なので、喘息そのものは特別なものではなく、ずっと付き合ってきたものです。
それでも大学生の頃、今でも印象に残っている出来事があります。
ある日、25mも泳げませんでした。
体調が悪かったわけではありません。
風邪をひいていたわけでもない。
でも、その日は25m泳いだところで息が苦しくなりました。
少し休んで、もう一度泳ぐ。
それでも、また25mで止まる。
普段なら普通に泳げる距離なのに、その日はまったく身体が動きませんでした。
今振り返ると、その頃はしばらく余裕がない日が続いていた時期でした。
大学生活のこと。
将来のこと。
人間関係のこと。
色々なことを抱え込んでしまって、知らないうちに心の余裕がなくなっていたんだと思います。

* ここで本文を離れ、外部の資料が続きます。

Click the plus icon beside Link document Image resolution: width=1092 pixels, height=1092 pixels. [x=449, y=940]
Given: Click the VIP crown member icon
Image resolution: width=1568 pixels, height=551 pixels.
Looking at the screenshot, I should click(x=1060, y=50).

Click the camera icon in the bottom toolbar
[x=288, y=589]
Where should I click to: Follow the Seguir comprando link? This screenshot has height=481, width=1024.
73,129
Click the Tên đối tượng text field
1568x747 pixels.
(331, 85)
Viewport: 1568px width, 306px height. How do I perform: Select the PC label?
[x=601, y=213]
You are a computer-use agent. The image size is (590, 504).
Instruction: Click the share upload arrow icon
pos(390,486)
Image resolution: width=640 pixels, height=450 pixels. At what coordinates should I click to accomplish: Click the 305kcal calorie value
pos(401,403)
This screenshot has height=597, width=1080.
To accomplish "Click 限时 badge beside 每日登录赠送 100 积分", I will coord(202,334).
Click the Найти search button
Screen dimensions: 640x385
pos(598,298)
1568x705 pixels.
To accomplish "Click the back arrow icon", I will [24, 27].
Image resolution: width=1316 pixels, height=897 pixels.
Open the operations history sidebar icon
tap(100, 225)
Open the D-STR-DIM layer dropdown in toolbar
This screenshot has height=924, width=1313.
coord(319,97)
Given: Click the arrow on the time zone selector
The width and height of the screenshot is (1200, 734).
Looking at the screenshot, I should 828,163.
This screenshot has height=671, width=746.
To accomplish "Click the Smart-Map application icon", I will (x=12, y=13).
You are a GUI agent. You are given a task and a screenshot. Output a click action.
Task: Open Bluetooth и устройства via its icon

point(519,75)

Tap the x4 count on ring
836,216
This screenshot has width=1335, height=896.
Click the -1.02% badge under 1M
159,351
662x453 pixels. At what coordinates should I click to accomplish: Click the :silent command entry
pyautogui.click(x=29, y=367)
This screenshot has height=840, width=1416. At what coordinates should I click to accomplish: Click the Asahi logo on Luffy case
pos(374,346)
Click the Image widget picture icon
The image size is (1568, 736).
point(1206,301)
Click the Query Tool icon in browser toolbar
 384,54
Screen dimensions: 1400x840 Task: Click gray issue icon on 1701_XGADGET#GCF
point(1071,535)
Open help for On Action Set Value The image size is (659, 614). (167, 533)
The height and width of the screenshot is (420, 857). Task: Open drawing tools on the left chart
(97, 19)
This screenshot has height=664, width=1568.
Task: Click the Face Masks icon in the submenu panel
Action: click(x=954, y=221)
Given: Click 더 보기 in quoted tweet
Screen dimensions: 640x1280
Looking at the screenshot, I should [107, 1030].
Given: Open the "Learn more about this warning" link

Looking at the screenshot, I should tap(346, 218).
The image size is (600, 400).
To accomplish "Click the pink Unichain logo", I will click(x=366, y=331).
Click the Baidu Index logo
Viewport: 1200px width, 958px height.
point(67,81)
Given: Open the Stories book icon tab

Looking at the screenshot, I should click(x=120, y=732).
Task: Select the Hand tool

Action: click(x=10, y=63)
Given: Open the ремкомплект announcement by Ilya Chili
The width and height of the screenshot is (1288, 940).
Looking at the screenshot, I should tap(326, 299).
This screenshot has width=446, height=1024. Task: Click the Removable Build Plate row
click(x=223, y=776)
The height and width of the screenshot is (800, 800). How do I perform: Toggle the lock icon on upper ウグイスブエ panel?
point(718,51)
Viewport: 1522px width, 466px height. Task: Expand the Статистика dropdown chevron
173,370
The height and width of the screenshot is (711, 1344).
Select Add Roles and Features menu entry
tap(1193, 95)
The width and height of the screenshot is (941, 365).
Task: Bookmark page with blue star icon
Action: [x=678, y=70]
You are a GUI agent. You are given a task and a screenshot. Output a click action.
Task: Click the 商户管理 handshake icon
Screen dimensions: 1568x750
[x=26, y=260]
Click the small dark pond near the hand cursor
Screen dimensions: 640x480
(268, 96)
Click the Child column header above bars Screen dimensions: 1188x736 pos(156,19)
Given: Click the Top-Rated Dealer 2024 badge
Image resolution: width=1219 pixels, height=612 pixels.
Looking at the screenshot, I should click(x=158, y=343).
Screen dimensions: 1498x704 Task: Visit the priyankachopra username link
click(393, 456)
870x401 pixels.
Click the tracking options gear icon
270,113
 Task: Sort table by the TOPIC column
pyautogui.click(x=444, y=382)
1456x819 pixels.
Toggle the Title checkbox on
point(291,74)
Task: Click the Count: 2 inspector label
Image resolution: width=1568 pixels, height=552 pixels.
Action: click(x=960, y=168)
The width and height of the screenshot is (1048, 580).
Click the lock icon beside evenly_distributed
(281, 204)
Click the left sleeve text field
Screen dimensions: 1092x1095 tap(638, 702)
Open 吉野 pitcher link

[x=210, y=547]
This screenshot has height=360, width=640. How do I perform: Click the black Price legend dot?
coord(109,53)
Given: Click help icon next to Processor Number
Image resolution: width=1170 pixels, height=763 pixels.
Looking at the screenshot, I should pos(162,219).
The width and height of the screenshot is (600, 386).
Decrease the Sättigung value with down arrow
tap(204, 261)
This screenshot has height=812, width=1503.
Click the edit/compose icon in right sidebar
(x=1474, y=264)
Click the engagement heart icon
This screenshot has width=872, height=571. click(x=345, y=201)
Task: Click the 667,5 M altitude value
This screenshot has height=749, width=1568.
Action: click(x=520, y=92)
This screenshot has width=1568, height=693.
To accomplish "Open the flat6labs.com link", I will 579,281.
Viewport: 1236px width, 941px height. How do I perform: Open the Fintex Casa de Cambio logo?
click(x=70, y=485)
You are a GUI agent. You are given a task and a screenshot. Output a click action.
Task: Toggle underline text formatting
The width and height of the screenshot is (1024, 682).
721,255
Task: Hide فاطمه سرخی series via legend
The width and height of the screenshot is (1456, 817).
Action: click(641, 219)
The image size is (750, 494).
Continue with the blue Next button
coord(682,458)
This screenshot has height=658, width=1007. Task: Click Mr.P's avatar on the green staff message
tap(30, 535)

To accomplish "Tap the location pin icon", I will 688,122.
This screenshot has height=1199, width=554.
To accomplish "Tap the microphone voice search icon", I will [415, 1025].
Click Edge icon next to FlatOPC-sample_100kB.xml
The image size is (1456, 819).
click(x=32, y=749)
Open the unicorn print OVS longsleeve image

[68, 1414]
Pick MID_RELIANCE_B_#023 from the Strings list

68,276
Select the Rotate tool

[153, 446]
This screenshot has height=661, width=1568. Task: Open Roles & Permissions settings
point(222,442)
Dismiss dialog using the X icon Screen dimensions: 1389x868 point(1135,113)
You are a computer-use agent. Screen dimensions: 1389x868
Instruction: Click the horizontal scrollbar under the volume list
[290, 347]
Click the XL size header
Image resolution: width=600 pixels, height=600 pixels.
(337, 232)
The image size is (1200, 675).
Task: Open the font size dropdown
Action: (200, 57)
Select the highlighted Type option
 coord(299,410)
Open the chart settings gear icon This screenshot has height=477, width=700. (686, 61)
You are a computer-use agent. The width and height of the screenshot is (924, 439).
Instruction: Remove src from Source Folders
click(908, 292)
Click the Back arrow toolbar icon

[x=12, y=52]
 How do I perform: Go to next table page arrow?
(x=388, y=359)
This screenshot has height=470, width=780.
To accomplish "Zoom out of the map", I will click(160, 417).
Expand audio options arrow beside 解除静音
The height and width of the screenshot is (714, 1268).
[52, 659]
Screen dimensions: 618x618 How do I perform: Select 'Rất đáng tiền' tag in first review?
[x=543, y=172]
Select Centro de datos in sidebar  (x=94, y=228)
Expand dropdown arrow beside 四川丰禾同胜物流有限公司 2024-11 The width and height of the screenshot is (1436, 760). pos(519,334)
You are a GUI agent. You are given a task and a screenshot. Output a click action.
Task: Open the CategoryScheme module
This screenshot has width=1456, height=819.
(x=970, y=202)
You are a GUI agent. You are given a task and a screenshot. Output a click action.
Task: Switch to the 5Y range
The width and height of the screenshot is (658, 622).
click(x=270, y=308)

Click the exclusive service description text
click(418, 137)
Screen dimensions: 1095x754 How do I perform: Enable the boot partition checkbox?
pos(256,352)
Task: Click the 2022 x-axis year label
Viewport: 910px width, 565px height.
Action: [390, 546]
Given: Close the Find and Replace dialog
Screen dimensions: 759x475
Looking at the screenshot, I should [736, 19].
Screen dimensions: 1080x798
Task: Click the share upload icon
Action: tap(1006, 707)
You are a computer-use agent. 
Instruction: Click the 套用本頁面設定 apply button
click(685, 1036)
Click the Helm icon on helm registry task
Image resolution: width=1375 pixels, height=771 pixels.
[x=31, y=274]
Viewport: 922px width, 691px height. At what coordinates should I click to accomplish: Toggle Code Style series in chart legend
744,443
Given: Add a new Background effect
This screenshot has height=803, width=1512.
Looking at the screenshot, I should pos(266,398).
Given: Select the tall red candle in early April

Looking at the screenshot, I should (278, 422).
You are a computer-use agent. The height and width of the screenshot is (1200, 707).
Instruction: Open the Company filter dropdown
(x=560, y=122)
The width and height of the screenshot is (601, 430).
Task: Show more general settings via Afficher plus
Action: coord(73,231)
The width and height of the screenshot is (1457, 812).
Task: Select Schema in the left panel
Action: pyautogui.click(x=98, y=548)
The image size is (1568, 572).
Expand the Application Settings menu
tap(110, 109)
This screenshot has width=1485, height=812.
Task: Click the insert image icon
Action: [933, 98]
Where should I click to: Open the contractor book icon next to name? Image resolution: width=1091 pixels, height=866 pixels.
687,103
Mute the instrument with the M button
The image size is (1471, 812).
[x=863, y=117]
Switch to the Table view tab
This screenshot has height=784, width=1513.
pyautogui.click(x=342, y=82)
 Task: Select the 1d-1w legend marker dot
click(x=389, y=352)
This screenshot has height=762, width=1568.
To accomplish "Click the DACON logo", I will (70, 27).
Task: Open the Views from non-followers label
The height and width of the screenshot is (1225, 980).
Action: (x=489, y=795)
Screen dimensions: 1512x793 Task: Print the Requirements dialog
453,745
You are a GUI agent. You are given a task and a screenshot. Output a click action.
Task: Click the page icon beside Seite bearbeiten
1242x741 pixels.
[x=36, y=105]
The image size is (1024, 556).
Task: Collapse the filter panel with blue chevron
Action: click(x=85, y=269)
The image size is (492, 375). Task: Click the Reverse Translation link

頭では「まだ大丈夫」と思っていても、身体は正直です。
あの日の25mは、
「少し休んだほうがいいよ」という身体からのサインだったのかもしれません。
でも、思うように泳げない日があったとしても、
それはサボりでも弱さでもないと思います。
身体が「少し休もう」と言っているだけかもしれません。
そんなときは、無理に泳がなくてもいい。
実はそのあと、コーチに相談して1ヶ月ほど練習を休ませてもらいました。
当時は「休むこと」に少し罪悪感もありました。
周りは毎日練習しているのに、自分だけ休んでいいのかなと。
でも、思い切ってしっかり休むことにしました。
身体も気持ちも少しずつ余裕が戻ってきて、
久しぶりにプールに入ったときは、以前よりも楽に泳げる感覚がありました。
そしてそのあと、ベストタイムを更新することができました。
あの経験を通して感じたのは、
「頑張り続けることだけが正解ではない」ということです。
調子が悪いとき、余裕がないときは、
思い切って休むことも大切なのかもしれません。
水泳は長く続けられるスポーツです。
だからこそ、無理をしすぎず、自分の身体と相談しながら続けていくことが大事なのだと思います。